> _PROBLEM TO SOLVE_:
An exact transcription of the lines below, from the first through the one containing "Given: Select the purple Work account dot", is the only output wanted.

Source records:
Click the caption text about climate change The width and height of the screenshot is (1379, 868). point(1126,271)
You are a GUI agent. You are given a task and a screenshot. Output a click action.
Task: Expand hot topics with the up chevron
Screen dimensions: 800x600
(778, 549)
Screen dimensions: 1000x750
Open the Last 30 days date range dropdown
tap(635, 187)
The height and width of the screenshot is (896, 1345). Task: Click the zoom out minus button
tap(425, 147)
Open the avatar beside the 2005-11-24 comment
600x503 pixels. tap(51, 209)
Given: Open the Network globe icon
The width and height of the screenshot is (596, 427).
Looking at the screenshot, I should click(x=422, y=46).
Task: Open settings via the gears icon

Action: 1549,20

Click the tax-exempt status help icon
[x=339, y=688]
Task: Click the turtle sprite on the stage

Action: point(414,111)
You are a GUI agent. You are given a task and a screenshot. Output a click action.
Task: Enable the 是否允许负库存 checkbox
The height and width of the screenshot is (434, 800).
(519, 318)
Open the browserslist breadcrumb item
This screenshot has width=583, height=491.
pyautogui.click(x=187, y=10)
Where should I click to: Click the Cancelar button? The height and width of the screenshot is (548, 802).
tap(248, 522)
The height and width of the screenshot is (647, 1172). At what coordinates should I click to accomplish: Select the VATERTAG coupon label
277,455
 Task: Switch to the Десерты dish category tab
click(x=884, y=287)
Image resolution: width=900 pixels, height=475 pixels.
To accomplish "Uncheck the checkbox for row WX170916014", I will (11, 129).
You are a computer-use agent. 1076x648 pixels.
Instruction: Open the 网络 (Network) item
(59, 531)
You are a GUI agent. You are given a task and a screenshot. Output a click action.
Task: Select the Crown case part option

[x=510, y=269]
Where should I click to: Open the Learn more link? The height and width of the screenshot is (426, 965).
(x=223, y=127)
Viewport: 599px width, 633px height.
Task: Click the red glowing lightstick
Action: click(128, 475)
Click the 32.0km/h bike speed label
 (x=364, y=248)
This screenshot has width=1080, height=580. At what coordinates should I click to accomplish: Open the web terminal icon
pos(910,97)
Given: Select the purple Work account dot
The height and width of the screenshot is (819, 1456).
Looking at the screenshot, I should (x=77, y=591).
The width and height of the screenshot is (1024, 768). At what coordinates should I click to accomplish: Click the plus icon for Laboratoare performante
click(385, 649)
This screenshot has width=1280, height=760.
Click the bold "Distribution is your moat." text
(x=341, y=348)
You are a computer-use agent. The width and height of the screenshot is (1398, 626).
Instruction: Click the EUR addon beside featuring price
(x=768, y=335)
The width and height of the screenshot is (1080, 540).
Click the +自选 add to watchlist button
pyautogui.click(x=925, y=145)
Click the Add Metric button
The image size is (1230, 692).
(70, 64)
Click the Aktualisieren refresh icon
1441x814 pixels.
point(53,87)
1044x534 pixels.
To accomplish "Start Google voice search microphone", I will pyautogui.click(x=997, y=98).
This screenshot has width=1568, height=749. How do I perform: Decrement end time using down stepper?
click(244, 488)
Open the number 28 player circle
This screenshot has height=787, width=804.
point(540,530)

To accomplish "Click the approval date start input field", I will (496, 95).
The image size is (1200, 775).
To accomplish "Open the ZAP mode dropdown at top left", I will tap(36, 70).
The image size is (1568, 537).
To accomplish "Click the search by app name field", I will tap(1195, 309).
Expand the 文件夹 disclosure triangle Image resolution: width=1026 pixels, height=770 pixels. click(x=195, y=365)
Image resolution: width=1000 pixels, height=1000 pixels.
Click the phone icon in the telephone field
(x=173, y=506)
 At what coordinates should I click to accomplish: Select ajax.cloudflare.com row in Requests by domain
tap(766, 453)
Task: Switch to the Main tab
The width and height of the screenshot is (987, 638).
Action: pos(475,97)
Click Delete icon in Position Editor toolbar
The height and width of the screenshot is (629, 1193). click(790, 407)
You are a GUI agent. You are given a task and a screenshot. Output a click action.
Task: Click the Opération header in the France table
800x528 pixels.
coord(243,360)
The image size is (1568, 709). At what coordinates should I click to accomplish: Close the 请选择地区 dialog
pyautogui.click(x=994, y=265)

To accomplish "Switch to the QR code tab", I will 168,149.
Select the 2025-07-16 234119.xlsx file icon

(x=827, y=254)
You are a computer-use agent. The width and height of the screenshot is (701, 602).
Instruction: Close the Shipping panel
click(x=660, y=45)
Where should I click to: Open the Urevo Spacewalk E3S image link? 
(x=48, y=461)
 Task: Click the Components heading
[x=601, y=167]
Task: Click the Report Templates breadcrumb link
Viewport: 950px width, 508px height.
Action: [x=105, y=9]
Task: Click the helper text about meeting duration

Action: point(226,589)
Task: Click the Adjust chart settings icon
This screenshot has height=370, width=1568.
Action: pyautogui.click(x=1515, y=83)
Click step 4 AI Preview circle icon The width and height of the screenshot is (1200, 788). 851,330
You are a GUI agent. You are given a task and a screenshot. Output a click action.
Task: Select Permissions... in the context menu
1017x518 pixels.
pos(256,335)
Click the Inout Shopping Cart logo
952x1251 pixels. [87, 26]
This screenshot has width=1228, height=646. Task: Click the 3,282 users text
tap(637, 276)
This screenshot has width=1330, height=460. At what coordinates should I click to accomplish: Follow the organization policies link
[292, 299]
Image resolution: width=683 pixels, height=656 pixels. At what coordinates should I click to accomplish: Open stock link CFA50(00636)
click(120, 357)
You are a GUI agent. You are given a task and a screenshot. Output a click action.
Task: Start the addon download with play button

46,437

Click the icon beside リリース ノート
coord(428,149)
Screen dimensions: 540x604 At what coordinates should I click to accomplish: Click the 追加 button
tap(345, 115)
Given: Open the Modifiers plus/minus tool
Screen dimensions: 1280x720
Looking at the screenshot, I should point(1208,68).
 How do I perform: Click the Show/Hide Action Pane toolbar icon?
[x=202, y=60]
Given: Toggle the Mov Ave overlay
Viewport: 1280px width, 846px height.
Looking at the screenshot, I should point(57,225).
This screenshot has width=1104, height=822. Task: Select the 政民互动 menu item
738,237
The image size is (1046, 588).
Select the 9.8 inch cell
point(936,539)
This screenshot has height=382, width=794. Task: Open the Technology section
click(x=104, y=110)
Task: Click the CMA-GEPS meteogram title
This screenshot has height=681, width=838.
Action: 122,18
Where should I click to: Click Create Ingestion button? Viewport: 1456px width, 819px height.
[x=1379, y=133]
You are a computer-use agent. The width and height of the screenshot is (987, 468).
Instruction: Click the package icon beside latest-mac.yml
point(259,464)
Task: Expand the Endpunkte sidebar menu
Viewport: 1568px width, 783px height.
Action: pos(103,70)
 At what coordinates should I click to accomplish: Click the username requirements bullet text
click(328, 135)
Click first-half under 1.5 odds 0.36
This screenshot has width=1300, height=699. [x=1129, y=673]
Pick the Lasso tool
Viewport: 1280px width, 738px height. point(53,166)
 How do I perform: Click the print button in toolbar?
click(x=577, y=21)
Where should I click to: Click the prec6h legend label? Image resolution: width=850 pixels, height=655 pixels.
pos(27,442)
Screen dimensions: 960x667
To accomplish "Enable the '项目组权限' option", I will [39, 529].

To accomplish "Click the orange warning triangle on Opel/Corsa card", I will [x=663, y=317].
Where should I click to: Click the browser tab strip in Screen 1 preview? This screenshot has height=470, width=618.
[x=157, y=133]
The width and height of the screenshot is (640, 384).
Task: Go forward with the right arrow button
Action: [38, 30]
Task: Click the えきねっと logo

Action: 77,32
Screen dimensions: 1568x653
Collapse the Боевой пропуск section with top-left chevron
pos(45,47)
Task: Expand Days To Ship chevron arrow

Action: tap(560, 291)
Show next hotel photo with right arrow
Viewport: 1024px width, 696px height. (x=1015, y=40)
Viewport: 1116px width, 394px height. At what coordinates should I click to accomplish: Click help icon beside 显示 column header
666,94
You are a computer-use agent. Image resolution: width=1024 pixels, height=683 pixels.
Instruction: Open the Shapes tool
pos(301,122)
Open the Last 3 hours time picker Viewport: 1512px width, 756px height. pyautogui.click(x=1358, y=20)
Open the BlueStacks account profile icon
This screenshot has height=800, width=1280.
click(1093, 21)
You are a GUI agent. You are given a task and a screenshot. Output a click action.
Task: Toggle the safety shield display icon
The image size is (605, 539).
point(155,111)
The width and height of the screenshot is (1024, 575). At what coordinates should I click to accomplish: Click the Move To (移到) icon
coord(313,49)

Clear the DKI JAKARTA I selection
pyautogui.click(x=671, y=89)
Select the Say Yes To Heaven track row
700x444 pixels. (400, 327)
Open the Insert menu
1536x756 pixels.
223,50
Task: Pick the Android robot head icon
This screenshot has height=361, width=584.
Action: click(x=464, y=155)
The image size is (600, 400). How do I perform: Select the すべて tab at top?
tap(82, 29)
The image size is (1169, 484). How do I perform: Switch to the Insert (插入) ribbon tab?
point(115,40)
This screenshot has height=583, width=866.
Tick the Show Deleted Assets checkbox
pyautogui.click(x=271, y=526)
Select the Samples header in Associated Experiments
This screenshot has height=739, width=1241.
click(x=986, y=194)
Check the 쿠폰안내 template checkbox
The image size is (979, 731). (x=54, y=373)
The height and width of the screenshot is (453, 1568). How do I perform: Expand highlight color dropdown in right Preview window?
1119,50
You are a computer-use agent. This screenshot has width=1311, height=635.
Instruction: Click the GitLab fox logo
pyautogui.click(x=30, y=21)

> _TASK ANSWER_:
Click the caption text about climate change The width and height of the screenshot is (1379, 868). point(1126,271)
You are a GUI agent. You are given a task and a screenshot. Output a click action.
Task: Expand hot topics with the up chevron
Screen dimensions: 800x600
(778, 549)
Screen dimensions: 1000x750
Open the Last 30 days date range dropdown
tap(635, 187)
The height and width of the screenshot is (896, 1345). Task: Click the zoom out minus button
tap(425, 147)
Open the avatar beside the 2005-11-24 comment
600x503 pixels. tap(51, 209)
Given: Open the Network globe icon
The width and height of the screenshot is (596, 427).
Looking at the screenshot, I should click(x=422, y=46).
Task: Open settings via the gears icon

Action: 1549,20

Click the tax-exempt status help icon
[x=339, y=688]
Task: Click the turtle sprite on the stage

Action: point(414,111)
You are a GUI agent. You are given a task and a screenshot. Output a click action.
Task: Enable the 是否允许负库存 checkbox
The height and width of the screenshot is (434, 800).
(519, 318)
Open the browserslist breadcrumb item
This screenshot has width=583, height=491.
pyautogui.click(x=187, y=10)
Where should I click to: Click the Cancelar button? The height and width of the screenshot is (548, 802).
tap(248, 522)
The height and width of the screenshot is (647, 1172). At what coordinates should I click to accomplish: Select the VATERTAG coupon label
277,455
 Task: Switch to the Десерты dish category tab
click(x=884, y=287)
Image resolution: width=900 pixels, height=475 pixels.
To accomplish "Uncheck the checkbox for row WX170916014", I will (11, 129).
You are a computer-use agent. 1076x648 pixels.
Instruction: Open the 网络 (Network) item
(59, 531)
You are a GUI agent. You are given a task and a screenshot. Output a click action.
Task: Select the Crown case part option

[x=510, y=269]
Where should I click to: Open the Learn more link? The height and width of the screenshot is (426, 965).
(x=223, y=127)
Viewport: 599px width, 633px height.
Task: Click the red glowing lightstick
Action: click(128, 475)
Click the 32.0km/h bike speed label
 (x=364, y=248)
This screenshot has width=1080, height=580. At what coordinates should I click to accomplish: Open the web terminal icon
pos(910,97)
Given: Select the purple Work account dot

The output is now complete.